• [Instructions to follow]:
Give again, word for word, every line below from the one that has "Click the user avatar in header" through the one that has "This screenshot has height=600, width=583.", both included, and no others.

• [Data records]:

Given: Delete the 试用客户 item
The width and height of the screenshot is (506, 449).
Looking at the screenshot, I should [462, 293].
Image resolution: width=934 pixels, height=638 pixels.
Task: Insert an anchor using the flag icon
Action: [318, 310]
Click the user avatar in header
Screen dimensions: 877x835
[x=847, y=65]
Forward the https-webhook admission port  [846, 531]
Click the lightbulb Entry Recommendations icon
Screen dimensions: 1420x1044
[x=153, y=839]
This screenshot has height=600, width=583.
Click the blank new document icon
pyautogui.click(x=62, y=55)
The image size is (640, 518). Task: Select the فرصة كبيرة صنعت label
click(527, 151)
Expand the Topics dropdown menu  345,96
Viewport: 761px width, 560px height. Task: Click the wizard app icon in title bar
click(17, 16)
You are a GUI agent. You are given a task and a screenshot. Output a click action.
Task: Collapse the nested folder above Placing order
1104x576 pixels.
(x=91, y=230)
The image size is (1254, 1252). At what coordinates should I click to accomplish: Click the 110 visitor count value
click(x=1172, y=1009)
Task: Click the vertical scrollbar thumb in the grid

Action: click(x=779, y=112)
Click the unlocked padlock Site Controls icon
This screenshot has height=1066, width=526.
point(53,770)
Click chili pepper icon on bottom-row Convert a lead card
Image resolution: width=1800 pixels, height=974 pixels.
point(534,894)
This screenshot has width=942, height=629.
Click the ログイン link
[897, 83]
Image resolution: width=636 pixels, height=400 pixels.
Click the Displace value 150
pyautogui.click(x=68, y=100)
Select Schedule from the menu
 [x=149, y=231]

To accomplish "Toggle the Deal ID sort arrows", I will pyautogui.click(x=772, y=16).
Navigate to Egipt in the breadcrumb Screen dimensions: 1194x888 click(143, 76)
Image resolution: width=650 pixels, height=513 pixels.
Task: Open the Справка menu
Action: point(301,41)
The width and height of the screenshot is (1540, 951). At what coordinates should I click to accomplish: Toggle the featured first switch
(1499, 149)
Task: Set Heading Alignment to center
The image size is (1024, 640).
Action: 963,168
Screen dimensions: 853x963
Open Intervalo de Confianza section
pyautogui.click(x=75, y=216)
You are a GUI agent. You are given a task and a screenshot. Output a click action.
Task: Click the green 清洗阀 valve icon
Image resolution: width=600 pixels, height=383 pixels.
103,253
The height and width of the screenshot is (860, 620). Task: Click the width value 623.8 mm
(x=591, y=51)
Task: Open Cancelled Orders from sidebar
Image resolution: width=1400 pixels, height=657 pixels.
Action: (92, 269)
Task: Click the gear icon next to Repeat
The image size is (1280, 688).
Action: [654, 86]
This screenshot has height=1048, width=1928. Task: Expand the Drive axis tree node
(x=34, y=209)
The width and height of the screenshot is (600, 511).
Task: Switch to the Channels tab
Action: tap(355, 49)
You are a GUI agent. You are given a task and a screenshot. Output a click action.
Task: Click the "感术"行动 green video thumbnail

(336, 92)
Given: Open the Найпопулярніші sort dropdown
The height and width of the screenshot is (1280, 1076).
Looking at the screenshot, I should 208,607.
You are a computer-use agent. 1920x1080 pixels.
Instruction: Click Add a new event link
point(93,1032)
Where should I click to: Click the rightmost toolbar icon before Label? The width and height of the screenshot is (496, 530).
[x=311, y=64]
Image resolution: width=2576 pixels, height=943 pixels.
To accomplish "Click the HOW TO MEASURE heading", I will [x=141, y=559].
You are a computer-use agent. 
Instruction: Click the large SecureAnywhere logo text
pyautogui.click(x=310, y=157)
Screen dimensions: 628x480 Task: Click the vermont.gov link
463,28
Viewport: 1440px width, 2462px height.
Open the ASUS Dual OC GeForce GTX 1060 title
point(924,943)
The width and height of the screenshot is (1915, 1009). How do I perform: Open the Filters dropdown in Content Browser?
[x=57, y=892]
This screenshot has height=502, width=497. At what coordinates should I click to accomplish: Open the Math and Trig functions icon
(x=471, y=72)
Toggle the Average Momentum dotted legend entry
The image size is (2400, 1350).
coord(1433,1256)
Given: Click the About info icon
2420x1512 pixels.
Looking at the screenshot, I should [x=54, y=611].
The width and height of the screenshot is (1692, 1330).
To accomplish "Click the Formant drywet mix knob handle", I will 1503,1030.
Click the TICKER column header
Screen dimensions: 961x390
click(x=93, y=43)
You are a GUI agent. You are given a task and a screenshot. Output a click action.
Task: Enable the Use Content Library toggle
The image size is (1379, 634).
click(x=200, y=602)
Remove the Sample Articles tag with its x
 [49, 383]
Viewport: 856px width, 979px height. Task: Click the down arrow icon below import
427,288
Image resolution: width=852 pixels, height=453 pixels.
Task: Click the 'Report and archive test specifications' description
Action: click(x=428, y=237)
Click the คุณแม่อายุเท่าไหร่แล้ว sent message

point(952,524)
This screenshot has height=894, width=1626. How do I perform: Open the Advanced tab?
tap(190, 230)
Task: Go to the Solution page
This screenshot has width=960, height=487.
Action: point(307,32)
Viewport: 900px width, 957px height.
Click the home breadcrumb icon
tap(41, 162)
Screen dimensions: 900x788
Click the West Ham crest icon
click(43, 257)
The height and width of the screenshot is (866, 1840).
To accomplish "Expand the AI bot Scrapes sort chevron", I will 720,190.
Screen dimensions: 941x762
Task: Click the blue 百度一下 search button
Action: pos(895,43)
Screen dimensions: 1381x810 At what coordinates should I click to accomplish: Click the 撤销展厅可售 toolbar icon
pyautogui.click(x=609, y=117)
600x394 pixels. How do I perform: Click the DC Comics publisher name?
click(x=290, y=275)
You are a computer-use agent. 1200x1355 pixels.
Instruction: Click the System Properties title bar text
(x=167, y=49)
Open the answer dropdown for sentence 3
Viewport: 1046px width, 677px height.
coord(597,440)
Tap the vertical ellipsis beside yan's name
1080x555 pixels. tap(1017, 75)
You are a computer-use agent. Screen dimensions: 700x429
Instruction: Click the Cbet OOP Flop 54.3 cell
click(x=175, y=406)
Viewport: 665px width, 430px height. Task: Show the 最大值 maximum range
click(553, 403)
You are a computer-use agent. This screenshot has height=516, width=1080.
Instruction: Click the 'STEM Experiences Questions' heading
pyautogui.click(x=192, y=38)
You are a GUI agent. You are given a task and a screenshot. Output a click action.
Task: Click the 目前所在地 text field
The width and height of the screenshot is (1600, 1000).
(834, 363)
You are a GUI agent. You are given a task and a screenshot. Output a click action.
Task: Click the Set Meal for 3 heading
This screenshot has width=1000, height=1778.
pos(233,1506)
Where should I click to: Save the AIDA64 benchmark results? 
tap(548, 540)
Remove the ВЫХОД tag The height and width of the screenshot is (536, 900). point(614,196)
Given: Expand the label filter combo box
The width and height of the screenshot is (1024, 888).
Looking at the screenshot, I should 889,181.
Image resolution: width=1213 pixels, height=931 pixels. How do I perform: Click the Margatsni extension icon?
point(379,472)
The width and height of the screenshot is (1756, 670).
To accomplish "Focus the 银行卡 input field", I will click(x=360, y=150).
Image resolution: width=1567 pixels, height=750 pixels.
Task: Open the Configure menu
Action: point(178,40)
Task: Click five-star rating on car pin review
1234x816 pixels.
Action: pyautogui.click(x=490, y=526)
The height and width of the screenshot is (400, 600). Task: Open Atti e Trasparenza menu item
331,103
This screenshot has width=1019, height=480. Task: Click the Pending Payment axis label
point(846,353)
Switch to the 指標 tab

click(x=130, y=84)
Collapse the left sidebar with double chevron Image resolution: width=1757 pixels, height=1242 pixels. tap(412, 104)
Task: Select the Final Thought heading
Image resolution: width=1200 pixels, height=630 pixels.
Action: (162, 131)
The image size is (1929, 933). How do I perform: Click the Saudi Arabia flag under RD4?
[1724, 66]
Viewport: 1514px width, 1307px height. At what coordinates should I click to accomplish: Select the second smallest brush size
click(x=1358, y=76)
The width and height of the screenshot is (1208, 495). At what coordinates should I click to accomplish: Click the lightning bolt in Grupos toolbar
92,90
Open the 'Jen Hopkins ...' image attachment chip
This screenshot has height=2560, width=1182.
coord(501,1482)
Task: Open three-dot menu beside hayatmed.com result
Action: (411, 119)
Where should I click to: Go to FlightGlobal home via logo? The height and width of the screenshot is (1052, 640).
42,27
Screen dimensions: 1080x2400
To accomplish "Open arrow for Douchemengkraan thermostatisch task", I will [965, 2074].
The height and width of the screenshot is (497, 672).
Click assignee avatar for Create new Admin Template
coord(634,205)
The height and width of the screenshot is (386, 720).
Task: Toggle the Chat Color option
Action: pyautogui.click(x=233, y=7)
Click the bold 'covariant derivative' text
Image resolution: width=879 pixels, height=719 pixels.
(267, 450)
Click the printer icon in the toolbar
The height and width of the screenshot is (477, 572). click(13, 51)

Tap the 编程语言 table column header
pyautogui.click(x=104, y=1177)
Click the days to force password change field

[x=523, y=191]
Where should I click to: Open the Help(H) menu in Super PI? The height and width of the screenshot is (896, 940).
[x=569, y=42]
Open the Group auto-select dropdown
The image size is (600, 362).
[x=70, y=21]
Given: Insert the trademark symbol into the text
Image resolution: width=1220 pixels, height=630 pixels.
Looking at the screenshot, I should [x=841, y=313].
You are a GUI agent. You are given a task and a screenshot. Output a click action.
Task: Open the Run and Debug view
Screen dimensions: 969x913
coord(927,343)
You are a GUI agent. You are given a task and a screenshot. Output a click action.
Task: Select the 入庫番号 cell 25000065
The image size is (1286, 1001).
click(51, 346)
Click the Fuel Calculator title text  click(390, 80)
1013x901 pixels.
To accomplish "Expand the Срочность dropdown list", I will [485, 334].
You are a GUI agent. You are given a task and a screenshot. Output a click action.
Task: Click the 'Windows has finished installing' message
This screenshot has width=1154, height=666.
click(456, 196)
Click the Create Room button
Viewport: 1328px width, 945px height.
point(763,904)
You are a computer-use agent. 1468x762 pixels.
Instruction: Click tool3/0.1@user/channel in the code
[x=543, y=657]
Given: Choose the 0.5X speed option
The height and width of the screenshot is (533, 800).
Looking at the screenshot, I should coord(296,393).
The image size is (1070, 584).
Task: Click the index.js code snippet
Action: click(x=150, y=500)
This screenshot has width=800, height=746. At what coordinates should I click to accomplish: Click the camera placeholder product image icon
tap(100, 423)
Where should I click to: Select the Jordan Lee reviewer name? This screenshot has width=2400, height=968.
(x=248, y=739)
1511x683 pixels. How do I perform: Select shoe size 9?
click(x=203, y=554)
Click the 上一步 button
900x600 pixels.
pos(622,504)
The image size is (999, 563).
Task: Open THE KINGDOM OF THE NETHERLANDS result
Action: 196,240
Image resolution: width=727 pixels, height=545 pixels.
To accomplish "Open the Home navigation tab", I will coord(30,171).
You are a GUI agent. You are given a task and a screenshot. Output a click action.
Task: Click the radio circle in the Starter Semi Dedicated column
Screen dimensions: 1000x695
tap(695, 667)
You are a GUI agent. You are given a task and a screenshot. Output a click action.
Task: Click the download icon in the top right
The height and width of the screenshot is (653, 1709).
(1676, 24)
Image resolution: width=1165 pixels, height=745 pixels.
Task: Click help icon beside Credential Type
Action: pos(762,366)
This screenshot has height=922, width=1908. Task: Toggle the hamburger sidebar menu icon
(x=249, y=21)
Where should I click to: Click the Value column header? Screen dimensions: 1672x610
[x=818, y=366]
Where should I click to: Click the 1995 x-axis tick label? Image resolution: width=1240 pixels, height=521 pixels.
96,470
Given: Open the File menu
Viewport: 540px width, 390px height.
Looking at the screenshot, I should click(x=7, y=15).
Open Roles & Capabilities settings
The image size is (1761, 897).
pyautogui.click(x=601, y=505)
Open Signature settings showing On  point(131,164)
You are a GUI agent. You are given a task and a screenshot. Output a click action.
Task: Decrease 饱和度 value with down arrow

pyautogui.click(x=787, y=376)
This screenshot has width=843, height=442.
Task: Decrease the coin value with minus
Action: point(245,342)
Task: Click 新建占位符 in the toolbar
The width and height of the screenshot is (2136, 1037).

• [Response area]:
Click the user avatar in header
Screen dimensions: 877x835
[x=847, y=65]
Forward the https-webhook admission port  [846, 531]
Click the lightbulb Entry Recommendations icon
Screen dimensions: 1420x1044
[x=153, y=839]
This screenshot has height=600, width=583.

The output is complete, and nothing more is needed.